* Work to complete *
Find each line in the records below that contains the word "computer", and copy it out.

* Records supplied *
┌────────

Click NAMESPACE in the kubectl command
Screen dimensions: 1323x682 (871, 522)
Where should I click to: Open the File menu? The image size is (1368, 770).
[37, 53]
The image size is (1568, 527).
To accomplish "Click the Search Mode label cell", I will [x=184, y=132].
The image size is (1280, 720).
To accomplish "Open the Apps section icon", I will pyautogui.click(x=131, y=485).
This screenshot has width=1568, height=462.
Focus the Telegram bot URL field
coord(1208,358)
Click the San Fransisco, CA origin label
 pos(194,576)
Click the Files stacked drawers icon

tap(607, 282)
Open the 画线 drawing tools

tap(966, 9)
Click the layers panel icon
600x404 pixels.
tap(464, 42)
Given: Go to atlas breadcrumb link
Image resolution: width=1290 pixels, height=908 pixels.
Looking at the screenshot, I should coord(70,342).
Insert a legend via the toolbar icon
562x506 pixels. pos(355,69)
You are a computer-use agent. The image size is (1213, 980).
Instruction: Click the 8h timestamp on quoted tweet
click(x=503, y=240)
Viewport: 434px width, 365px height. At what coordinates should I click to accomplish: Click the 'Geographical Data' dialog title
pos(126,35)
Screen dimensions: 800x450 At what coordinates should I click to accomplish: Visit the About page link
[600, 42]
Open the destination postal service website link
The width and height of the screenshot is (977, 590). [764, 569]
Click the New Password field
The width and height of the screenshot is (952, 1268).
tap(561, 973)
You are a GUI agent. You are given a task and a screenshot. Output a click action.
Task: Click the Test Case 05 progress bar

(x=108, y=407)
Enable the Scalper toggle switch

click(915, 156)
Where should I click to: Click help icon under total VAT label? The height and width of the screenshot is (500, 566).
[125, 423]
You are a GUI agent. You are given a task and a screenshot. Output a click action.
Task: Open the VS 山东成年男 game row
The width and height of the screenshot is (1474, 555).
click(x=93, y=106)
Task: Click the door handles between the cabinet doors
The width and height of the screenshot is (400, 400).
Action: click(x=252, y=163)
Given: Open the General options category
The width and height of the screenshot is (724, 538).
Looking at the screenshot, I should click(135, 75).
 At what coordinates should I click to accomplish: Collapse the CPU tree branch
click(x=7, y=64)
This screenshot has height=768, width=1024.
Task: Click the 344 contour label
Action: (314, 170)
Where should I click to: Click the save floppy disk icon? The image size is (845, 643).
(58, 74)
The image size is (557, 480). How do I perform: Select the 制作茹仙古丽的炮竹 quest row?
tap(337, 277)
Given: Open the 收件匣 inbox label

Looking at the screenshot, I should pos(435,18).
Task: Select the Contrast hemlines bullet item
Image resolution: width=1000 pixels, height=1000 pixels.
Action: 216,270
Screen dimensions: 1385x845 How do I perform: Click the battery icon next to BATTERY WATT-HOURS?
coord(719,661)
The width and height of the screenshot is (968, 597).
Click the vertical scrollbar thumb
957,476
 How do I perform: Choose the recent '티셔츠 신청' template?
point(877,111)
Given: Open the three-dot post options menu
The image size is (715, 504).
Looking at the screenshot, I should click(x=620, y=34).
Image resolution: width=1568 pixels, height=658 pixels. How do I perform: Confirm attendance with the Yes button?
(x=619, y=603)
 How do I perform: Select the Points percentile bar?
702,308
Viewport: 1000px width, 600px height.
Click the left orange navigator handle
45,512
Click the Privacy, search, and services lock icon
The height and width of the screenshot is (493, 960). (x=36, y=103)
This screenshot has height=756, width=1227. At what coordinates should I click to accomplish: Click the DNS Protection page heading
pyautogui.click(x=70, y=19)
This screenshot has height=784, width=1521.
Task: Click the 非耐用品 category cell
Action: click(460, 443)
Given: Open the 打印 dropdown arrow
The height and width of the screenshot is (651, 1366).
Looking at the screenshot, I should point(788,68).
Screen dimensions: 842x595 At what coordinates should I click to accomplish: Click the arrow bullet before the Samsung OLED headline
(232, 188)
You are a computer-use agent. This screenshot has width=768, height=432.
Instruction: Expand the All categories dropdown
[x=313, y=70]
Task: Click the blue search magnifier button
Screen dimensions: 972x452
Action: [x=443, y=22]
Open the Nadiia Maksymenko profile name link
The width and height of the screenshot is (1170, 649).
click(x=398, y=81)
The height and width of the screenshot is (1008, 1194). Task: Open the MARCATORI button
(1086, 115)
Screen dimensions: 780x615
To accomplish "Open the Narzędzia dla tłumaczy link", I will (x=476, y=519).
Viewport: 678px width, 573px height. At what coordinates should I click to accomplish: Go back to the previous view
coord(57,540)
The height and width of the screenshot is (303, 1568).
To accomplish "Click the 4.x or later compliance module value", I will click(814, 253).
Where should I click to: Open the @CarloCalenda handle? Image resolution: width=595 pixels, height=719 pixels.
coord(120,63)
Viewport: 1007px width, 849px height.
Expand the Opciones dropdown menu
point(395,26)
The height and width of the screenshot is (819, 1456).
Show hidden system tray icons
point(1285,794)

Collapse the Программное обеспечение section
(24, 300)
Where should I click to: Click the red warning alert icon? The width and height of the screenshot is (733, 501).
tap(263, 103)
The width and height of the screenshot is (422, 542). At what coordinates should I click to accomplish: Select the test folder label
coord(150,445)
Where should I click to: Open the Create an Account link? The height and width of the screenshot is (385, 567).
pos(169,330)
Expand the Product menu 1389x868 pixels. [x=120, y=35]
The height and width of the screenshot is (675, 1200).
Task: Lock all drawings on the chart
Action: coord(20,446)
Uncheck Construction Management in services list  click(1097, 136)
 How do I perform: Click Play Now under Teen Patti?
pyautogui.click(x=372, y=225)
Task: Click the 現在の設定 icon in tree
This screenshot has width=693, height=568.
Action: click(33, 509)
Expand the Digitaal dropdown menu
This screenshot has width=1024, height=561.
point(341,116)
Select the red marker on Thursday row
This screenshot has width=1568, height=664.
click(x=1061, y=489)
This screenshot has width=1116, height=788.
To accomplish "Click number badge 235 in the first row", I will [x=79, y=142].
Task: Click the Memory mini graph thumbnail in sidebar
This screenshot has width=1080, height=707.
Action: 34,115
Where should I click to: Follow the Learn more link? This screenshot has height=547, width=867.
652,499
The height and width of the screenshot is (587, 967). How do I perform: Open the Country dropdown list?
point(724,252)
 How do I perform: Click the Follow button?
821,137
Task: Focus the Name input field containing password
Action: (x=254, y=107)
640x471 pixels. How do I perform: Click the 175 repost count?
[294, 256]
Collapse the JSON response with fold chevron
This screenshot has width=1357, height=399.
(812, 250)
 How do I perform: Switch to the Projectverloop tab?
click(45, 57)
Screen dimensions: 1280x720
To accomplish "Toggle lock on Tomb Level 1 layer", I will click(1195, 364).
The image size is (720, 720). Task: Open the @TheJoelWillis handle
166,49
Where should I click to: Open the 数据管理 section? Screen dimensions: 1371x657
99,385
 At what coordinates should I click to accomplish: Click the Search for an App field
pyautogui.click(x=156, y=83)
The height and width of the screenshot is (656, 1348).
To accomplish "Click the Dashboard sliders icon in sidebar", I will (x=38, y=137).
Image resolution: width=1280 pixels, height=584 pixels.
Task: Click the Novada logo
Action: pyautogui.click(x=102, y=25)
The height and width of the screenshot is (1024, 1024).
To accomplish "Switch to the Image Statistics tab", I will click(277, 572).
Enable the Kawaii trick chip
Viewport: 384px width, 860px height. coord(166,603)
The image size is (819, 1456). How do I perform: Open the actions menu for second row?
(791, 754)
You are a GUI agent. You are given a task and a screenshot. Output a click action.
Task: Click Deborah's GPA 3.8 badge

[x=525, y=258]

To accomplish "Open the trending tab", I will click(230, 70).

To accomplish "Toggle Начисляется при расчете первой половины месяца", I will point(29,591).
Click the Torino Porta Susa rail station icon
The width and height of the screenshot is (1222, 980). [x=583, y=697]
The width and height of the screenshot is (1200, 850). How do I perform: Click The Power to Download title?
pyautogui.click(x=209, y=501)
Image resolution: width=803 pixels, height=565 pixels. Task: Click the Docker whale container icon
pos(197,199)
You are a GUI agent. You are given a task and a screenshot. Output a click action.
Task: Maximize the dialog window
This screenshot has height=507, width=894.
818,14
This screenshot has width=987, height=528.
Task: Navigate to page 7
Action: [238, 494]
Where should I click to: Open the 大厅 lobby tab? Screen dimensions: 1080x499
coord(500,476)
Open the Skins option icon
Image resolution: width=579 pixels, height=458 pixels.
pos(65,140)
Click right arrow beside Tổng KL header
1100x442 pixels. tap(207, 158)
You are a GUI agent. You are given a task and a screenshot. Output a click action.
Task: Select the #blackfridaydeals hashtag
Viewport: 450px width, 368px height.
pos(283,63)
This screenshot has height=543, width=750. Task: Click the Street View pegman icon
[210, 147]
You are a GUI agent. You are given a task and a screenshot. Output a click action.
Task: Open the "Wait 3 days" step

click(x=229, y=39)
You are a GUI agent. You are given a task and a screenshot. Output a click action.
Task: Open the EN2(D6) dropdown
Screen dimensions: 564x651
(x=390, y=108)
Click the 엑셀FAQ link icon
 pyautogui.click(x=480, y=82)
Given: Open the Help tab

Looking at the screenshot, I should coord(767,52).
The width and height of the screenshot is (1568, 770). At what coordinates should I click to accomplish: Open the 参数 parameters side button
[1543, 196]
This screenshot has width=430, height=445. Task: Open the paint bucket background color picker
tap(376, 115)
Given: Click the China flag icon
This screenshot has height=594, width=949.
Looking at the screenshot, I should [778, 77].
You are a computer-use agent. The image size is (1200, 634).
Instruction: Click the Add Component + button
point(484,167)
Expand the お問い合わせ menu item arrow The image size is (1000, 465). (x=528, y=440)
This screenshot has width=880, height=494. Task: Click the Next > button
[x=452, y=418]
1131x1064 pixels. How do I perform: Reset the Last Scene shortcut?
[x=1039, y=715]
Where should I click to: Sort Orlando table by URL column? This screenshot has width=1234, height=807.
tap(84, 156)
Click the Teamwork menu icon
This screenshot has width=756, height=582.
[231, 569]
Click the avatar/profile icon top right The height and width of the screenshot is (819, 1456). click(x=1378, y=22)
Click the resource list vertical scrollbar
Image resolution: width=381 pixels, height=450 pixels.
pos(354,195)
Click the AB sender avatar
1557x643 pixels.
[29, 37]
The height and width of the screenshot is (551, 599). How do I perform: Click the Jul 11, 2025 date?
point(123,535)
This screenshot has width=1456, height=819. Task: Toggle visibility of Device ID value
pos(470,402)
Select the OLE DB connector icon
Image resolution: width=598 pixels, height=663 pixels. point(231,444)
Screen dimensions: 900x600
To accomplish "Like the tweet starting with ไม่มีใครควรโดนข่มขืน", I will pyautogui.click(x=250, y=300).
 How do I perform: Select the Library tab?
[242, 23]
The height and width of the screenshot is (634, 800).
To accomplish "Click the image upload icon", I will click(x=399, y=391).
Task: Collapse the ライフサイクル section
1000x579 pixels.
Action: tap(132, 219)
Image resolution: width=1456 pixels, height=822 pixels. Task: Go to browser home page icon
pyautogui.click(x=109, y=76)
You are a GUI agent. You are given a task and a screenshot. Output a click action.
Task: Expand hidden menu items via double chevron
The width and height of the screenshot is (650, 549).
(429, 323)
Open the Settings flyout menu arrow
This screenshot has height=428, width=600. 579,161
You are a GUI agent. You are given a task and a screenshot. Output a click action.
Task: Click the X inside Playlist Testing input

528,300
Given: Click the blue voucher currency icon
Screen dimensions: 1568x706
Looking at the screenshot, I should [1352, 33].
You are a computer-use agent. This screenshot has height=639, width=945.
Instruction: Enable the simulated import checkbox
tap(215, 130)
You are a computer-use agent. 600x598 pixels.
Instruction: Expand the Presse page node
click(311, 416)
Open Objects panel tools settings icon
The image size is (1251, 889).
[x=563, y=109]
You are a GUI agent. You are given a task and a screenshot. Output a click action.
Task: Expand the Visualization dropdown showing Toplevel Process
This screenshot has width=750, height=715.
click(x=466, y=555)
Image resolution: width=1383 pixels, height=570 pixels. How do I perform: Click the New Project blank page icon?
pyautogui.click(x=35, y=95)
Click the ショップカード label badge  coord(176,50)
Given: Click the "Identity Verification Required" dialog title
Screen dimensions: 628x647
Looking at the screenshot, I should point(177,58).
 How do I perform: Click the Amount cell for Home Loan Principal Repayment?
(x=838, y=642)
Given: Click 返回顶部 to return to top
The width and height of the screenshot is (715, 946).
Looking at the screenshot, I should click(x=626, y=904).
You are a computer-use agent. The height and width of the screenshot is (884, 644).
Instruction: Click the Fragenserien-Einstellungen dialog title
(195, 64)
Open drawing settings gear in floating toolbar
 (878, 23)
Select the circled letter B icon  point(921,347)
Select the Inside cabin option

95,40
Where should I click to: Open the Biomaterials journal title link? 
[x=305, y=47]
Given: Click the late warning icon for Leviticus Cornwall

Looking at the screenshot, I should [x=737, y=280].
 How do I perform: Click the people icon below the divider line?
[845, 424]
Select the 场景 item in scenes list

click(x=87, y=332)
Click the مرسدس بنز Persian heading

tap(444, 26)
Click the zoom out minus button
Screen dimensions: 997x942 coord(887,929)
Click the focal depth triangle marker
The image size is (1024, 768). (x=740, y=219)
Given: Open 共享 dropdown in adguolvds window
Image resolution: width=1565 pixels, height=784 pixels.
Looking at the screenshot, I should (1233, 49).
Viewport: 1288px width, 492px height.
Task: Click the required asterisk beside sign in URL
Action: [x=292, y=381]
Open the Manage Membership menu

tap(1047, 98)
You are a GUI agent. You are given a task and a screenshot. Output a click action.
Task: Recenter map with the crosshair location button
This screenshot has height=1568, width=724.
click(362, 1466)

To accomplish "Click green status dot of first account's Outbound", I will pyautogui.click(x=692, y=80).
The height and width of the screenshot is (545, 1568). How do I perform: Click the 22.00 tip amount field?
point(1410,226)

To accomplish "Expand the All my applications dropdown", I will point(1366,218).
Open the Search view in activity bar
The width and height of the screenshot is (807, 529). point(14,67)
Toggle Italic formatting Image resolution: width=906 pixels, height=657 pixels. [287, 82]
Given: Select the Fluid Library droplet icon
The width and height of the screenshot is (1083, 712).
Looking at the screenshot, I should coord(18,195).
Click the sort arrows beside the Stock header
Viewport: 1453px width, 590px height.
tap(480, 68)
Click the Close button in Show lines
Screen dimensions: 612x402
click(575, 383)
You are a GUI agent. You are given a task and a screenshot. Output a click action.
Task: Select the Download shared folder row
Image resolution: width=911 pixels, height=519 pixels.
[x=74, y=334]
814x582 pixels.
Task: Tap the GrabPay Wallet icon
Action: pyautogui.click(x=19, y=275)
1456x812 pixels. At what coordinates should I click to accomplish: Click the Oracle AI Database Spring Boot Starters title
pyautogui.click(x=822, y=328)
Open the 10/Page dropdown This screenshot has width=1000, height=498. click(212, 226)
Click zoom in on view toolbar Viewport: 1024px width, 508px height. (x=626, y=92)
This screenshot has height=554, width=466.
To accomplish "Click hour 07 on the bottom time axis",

└────────

* Response area *
You are a computer-use agent. The image size is (1213, 980).
You are a computer-use agent. This screenshot has width=768, height=432.
You are a computer-use agent. The image size is (1200, 634).
You are a computer-use agent. This screenshot has height=639, width=945.
You are a computer-use agent. 600x598 pixels.
You are a computer-use agent. The height and width of the screenshot is (884, 644).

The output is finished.